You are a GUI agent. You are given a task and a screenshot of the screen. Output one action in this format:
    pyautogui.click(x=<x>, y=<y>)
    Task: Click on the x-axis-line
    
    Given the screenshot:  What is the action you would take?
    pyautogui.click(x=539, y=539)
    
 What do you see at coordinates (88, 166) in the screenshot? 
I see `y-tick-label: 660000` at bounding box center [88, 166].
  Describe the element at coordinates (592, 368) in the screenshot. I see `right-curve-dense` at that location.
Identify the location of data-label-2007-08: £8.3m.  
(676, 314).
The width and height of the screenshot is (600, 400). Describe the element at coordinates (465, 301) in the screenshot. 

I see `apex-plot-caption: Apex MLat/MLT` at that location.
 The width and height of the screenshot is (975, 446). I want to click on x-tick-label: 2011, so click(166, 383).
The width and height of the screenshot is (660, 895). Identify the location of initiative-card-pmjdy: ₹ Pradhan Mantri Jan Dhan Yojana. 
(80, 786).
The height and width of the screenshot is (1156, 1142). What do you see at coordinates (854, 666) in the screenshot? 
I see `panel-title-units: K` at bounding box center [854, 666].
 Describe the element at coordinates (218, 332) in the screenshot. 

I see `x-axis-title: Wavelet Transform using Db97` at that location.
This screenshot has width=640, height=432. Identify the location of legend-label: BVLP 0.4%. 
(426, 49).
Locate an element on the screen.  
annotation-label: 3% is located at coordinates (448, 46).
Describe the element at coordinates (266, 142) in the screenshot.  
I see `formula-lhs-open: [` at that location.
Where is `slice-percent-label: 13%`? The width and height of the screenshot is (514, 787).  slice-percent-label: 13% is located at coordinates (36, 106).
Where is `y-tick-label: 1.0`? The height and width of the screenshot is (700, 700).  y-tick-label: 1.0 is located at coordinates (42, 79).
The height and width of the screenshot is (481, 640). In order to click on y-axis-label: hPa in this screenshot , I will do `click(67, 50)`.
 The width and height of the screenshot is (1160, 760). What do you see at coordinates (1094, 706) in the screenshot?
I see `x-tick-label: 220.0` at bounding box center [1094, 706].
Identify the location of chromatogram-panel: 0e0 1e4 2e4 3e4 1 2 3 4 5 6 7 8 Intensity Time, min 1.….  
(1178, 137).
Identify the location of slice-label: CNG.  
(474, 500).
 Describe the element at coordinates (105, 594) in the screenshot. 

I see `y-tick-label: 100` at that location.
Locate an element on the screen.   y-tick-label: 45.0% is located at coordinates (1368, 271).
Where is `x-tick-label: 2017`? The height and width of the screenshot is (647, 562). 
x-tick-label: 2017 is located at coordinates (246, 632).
# # # # #
EXERCISE OBJECTIVE:
Copy all the items above exactly as they appear, line for line.

RESPONSE TO THIS TASK:
You are a GUI agent. You are given a task and a screenshot of the screen. Output one action in this format:
    pyautogui.click(x=<x>, y=<y>)
    Task: Click on the x-axis-line
    
    Given the screenshot:  What is the action you would take?
    pyautogui.click(x=539, y=539)
    
 What do you see at coordinates (88, 166) in the screenshot? 
I see `y-tick-label: 660000` at bounding box center [88, 166].
  Describe the element at coordinates (592, 368) in the screenshot. I see `right-curve-dense` at that location.
Identify the location of data-label-2007-08: £8.3m.  
(676, 314).
The width and height of the screenshot is (600, 400). Describe the element at coordinates (465, 301) in the screenshot. 

I see `apex-plot-caption: Apex MLat/MLT` at that location.
 The width and height of the screenshot is (975, 446). I want to click on x-tick-label: 2011, so click(166, 383).
The width and height of the screenshot is (660, 895). Identify the location of initiative-card-pmjdy: ₹ Pradhan Mantri Jan Dhan Yojana. 
(80, 786).
The height and width of the screenshot is (1156, 1142). What do you see at coordinates (854, 666) in the screenshot? 
I see `panel-title-units: K` at bounding box center [854, 666].
 Describe the element at coordinates (218, 332) in the screenshot. 

I see `x-axis-title: Wavelet Transform using Db97` at that location.
This screenshot has width=640, height=432. Identify the location of legend-label: BVLP 0.4%. 
(426, 49).
Locate an element on the screen.  
annotation-label: 3% is located at coordinates (448, 46).
Describe the element at coordinates (266, 142) in the screenshot.  
I see `formula-lhs-open: [` at that location.
Where is `slice-percent-label: 13%`? The width and height of the screenshot is (514, 787).  slice-percent-label: 13% is located at coordinates (36, 106).
Where is `y-tick-label: 1.0`? The height and width of the screenshot is (700, 700).  y-tick-label: 1.0 is located at coordinates (42, 79).
The height and width of the screenshot is (481, 640). In order to click on y-axis-label: hPa in this screenshot , I will do `click(67, 50)`.
 The width and height of the screenshot is (1160, 760). What do you see at coordinates (1094, 706) in the screenshot?
I see `x-tick-label: 220.0` at bounding box center [1094, 706].
Identify the location of chromatogram-panel: 0e0 1e4 2e4 3e4 1 2 3 4 5 6 7 8 Intensity Time, min 1.….  
(1178, 137).
Identify the location of slice-label: CNG.  
(474, 500).
 Describe the element at coordinates (105, 594) in the screenshot. 

I see `y-tick-label: 100` at that location.
Locate an element on the screen.   y-tick-label: 45.0% is located at coordinates (1368, 271).
Where is `x-tick-label: 2017`? The height and width of the screenshot is (647, 562). 
x-tick-label: 2017 is located at coordinates (246, 632).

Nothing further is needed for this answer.